Immer wieder macht sie Pausen und lädt die Gruppe zu spirituellen Impulsen ein. Das können kurze Gebete und selbstgeschriebene Lieder, aber auch bewusste Schweigephasen, spezielle Körper- und Atemübungen und kleine Yoga-Einheiten sein. 

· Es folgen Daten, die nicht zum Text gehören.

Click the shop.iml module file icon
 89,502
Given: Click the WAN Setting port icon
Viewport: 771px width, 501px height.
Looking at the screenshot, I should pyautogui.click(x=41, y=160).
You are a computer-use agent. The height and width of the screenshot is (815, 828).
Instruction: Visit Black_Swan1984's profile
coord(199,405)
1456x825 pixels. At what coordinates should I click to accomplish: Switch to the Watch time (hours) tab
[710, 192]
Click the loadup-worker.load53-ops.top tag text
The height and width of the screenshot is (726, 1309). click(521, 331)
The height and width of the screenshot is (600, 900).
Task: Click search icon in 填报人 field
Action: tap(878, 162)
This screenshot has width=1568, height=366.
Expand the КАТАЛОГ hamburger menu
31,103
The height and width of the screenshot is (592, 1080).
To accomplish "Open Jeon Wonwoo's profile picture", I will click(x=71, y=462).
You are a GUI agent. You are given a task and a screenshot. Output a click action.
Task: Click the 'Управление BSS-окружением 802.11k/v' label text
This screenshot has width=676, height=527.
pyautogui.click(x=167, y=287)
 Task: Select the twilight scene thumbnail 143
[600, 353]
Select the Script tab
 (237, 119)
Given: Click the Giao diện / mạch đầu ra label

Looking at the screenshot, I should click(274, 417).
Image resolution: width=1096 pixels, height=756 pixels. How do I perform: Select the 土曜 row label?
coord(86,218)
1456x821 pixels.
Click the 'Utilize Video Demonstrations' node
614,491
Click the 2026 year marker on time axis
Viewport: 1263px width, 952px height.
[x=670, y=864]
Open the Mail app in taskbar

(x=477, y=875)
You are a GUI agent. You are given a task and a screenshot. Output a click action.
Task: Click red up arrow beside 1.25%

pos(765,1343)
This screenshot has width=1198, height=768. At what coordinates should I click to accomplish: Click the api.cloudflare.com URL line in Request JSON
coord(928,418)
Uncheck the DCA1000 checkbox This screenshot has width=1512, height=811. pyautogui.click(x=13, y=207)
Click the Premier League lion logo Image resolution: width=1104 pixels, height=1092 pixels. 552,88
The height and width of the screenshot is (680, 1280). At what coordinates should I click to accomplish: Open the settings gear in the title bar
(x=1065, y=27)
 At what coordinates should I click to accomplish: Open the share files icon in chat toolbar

In ihren Liedern besingt sie das Einzigartige und die Kraft dieser Gegend. „Heilige Landschaft, du Pfaffenwinkel, / du lehrest uns Vieles beim Geh’n, / dass wir dann Dinge in unser’m Leben / plötzlich doch ganz anders seh’n“, heißt es in einer Strophe. Und mit jedem Kilometer, mit jedem Lied überträgt sich Demls Ausstrahlung und heitere Gelassenheit auf die Gruppe, eine ganz eigene Ruhe macht sich breit. Der letzte Blick auf die Fitnessuhr ist Ewigkeiten her. Wahrscheinlich hat sie die Aufzeichnung wieder angehalten. Aber das ist unwichtig geworden.